### What is expected:
In the copy, leave out the pictures and repeat all records exactly.

### Source data:
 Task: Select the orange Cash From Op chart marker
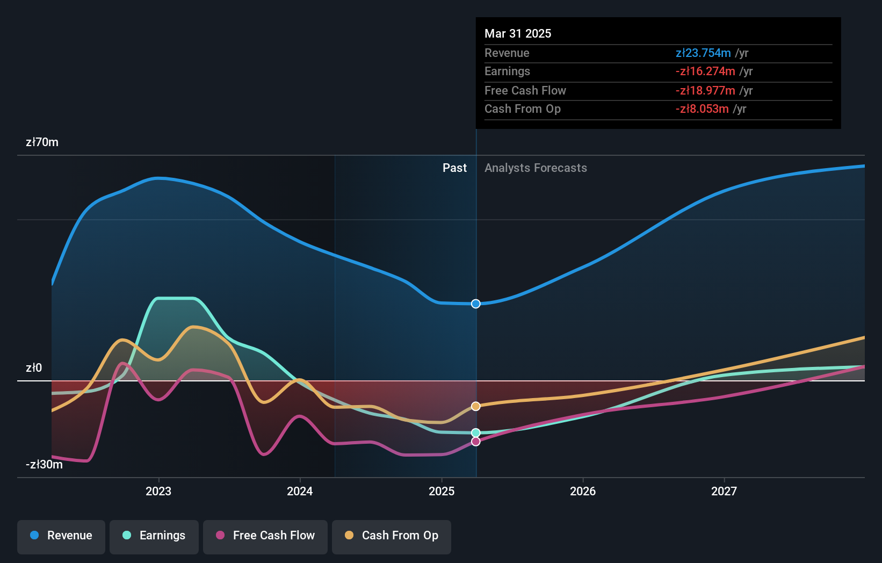pos(475,406)
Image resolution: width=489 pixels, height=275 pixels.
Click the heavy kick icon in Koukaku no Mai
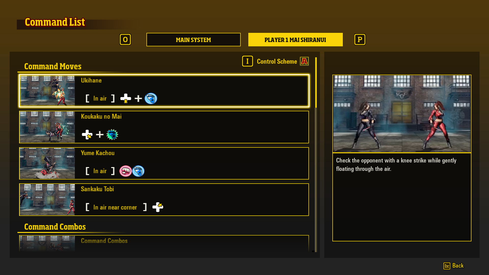pyautogui.click(x=112, y=135)
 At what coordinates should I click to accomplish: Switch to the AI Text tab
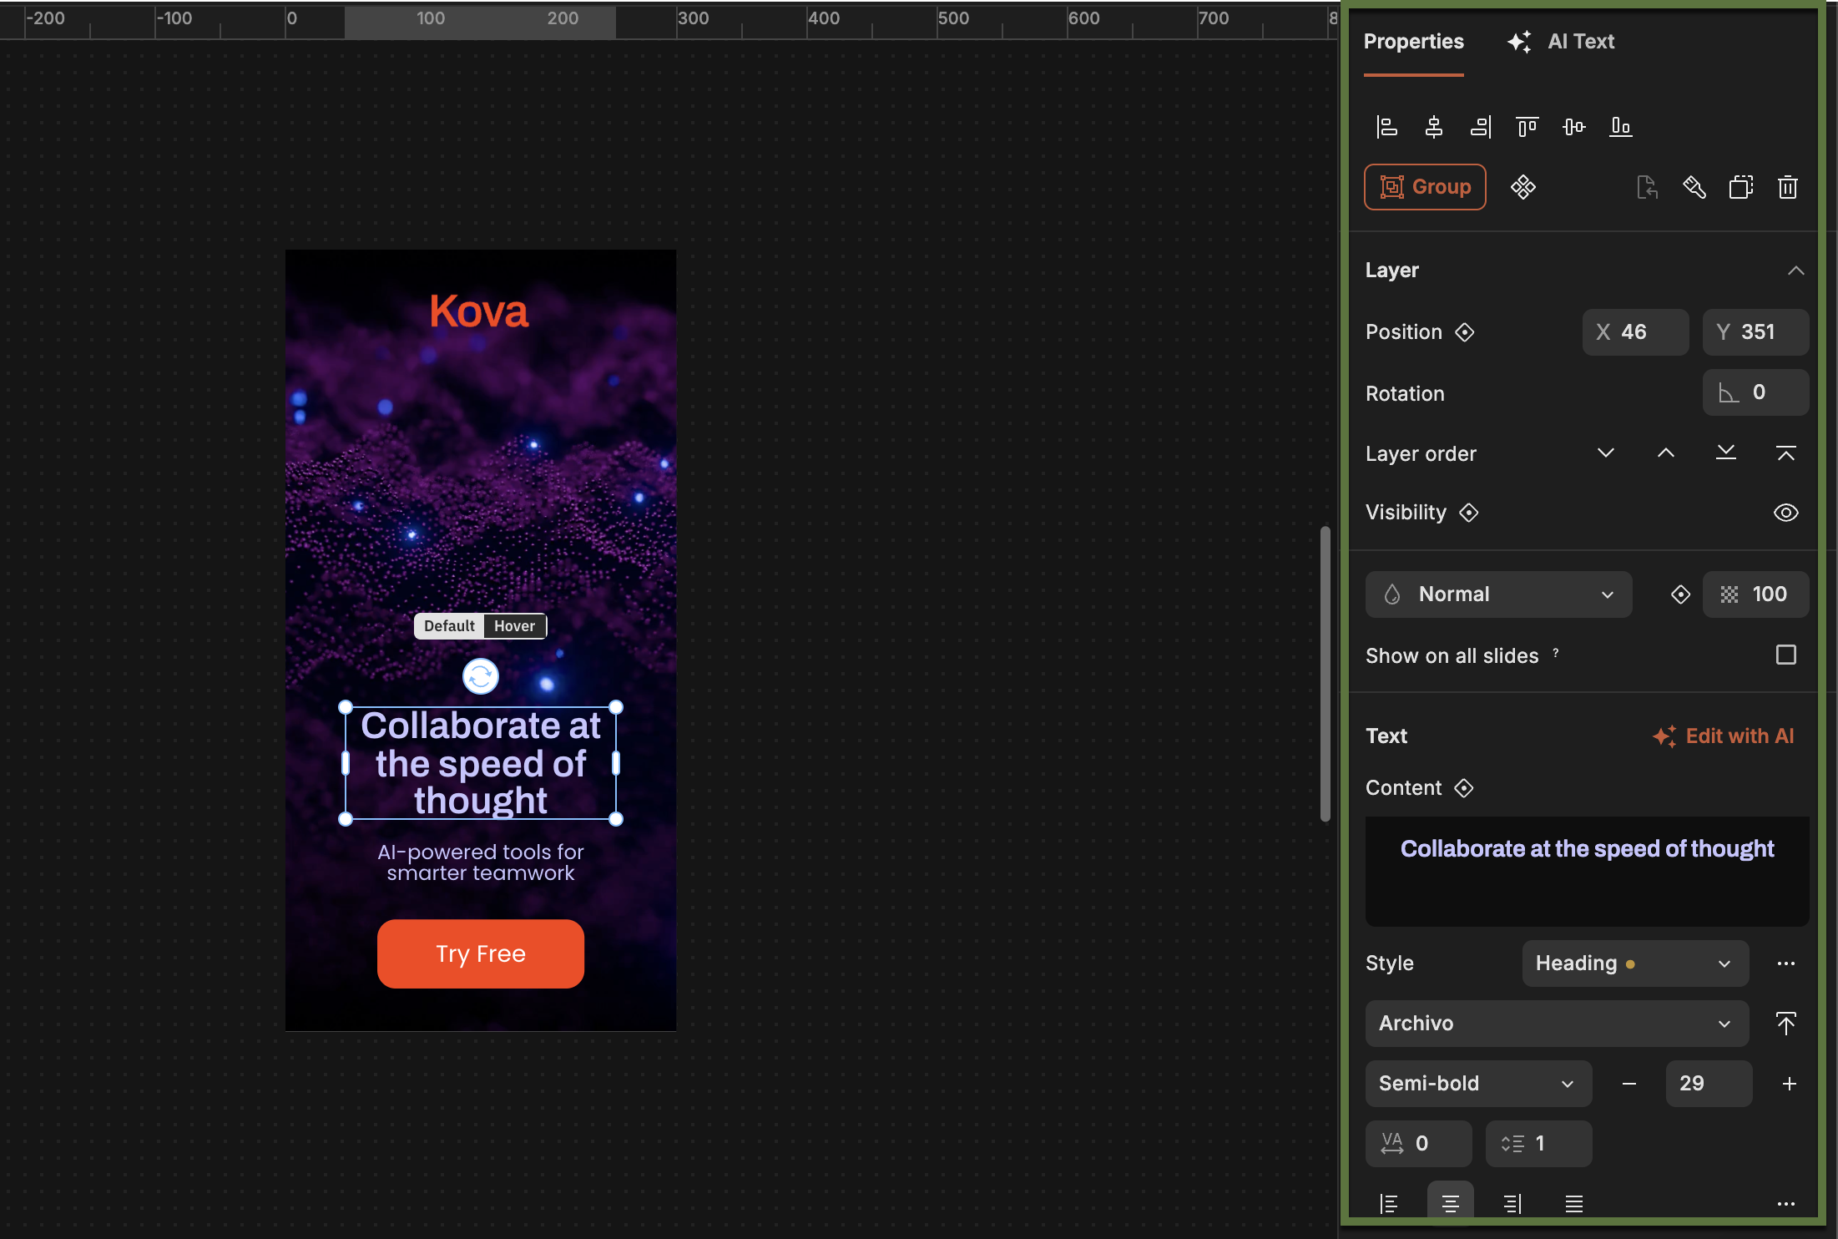tap(1562, 42)
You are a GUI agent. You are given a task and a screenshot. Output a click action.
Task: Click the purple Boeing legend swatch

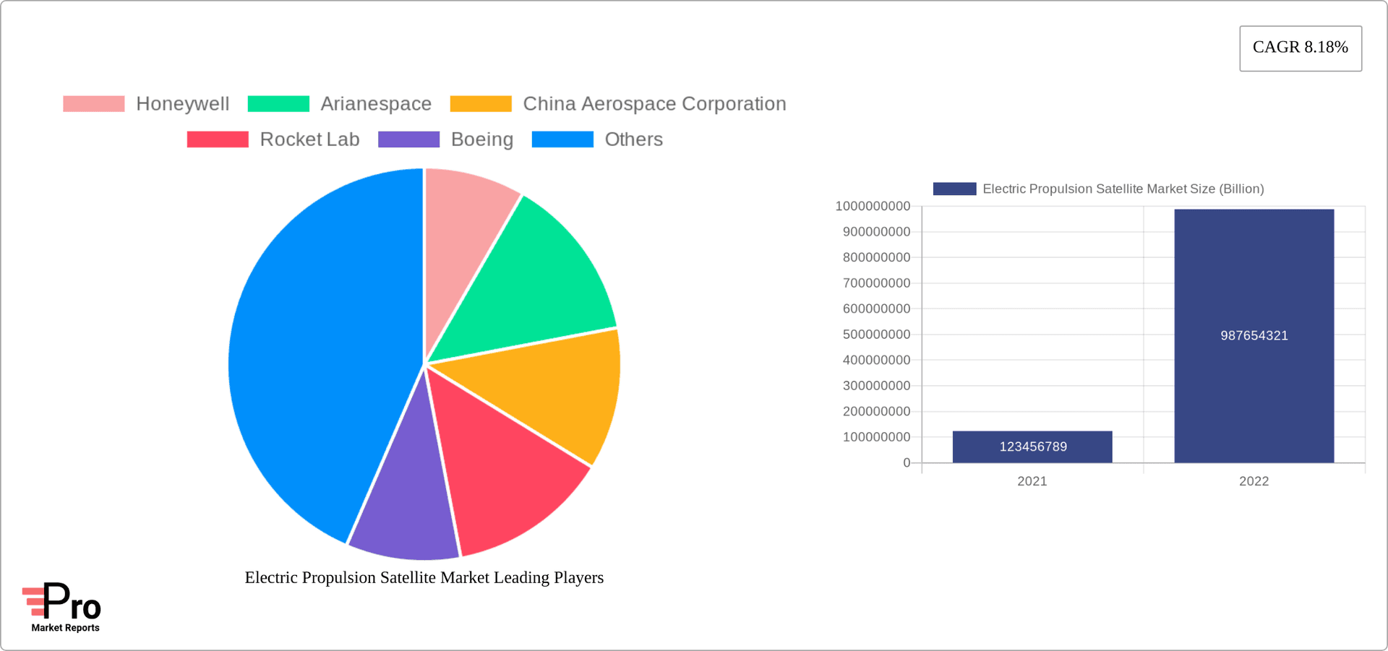[x=408, y=139]
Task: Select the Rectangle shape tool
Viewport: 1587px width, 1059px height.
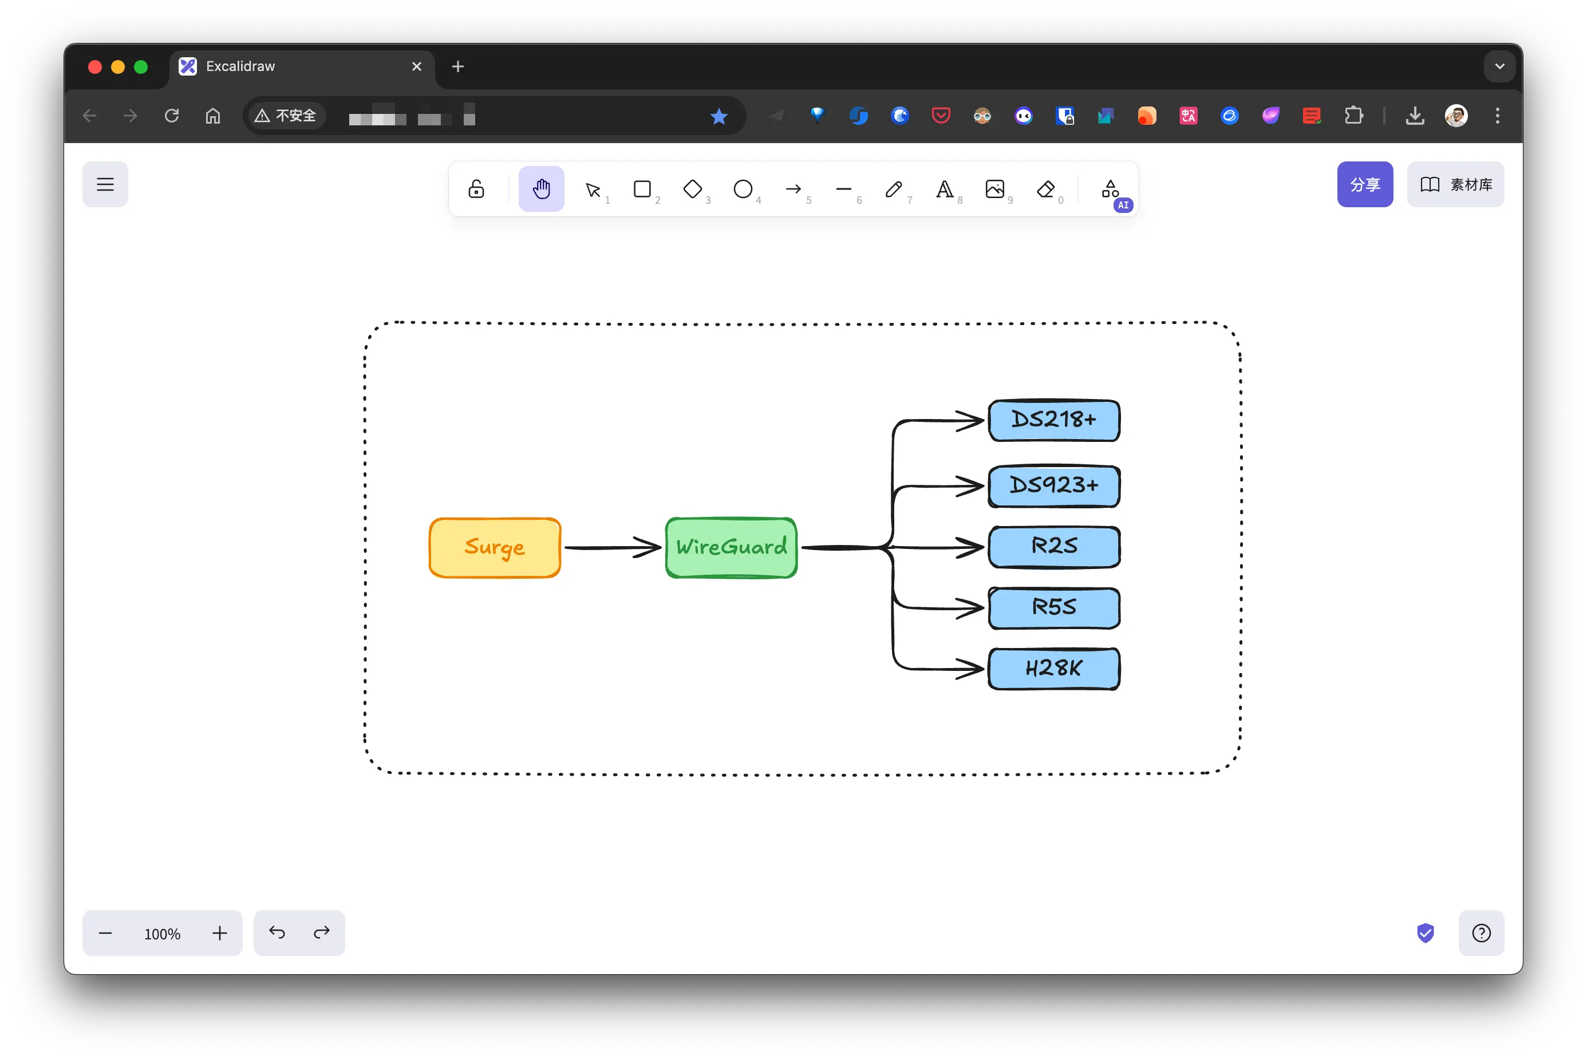Action: click(x=642, y=189)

### The completed task:
 Task: Select the orange Cash From Op chart marker
pos(475,406)
Image resolution: width=489 pixels, height=275 pixels.
Click the heavy kick icon in Koukaku no Mai
pyautogui.click(x=112, y=135)
 At what coordinates should I click to accomplish: Switch to the AI Text tab
tap(1562, 42)
You are a GUI agent. You are given a task and a screenshot. Output a click action.
Task: Click the purple Boeing legend swatch

[x=408, y=139]
Task: Select the Rectangle shape tool
Viewport: 1587px width, 1059px height.
Action: click(x=642, y=189)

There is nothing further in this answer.